1. Lead with business impact, not vulnerability count. "3 weaknesses could let an attacker access customer payment data" beats "Medium: SQL injection in login form." Tie it to revenue, compliance fines, breach costs.

  • Separate signal from noise. I give clients two reports—one "critical path to compromise" (the 3–5 things that actually matter), one detailed technical appendix for the security team. The first one fits on 2 pages.
  • Include remediation effort estimates. Don't just say "fix it." Say "fix it in 4 hours with a WAF rule" vs. "requires code rewrite, 3-week sprint." Teams actually pick what to tackle when they see real costs.
  • Make it repeatable. I deliver findings in a shared spreadsheet with status tracking, not a static PDF. Gets updated weekly. Accountability works.
  • Show risk trending. Run light quarterly scans and show the graph. One red report gets shelved. Six months of "we're getting worse" or "we fixed 14 of 17" creates momentum.
  • The killer move: invite the business stakeholder (not IT) to the debrief. Once they hear "ransomware gang X specifically targets this gap," the friction vanishes.

    Mar 19

    I watched a team spend 6 months on a comprehensive pen test. 147 findings. Executive summary buried in 80 pages of remediation tables.

    The report got shelved in week two.

    Why? Security spoke *findings*. Business heard *cost*. No translation layer existed.

    What actually shifted things:

  • One critical finding per slide with business impact—not severity score
  • Risk quantified in downtime hours + breach cost, not CVSS numbers
  • Remediation tied to sprint capacity and revenue targets, not "best practice"
  • Monthly metrics showing what was fixed (not what remained unfixed)
  • The cautionary tale: Perfect technical rigor dies the moment it stops speaking the language of whoever decides budget. Pen tests don't fail because findings aren't real. They fail because no one upstream understands why they matter *to the business*.

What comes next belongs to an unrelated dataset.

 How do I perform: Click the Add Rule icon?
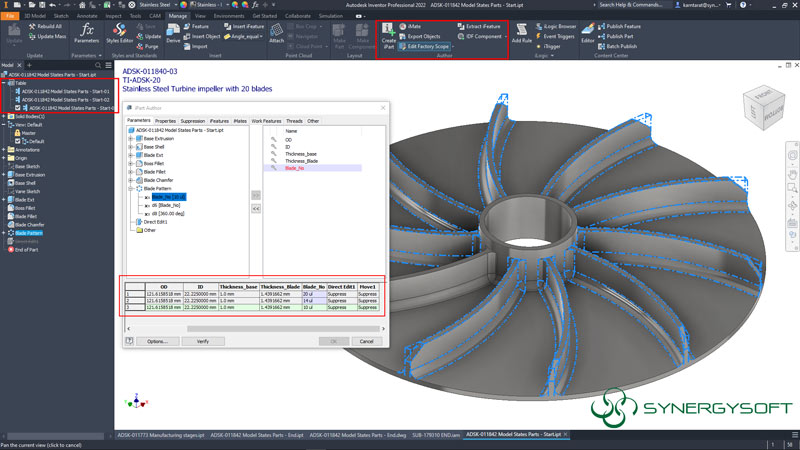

    Start there, or expect the same shelf space.

    Mar 19

    Pen test reports die in email. Here's what actually moves needles:

    1. Risk-rank by business impact, not CVSS

    Stop listing vulns by severity score. Map each finding to actual revenue/ops risk. "SQL injection in payment flow" beats "Medium: outdated library" every time.

    2. Executive summary with remediation cost + timeline

    One page. Threat level. Fix cost. Days to patch. Done. Nobody reads 40-page technical analysis.

    3. Embed findings into your ticket system immediately

    Create Jira/ADO tickets before the report lands. Assign owners. Set SLAs. Make it friction-free to act. Reports that require manual ticket creation get 60% lower remediation rates.

    4. Schedule a 30-min debrief with actual decision-makers

    Not just security. Include the team lead + their manager. Live walkthrough of top 3-5 findings. Answer "why should I care" in real time.

    5. Track + report closure metrics weekly

    Not just "found 47 vulns." Report "37 closed, 8 in progress, 2 blocked on vendor." Make remediation visible. Teams optimize what gets measured.

    6. Repeat findings = escalate

    If the same class of vuln appears in report #2, flag it as process failure. Demand root cause: training gap? Tooling gap? Architectural debt? That conversation changes behavior.

    The reports aren't being ignored—they're being deprioritized. Make the business case, remove friction, track progress. Results follow.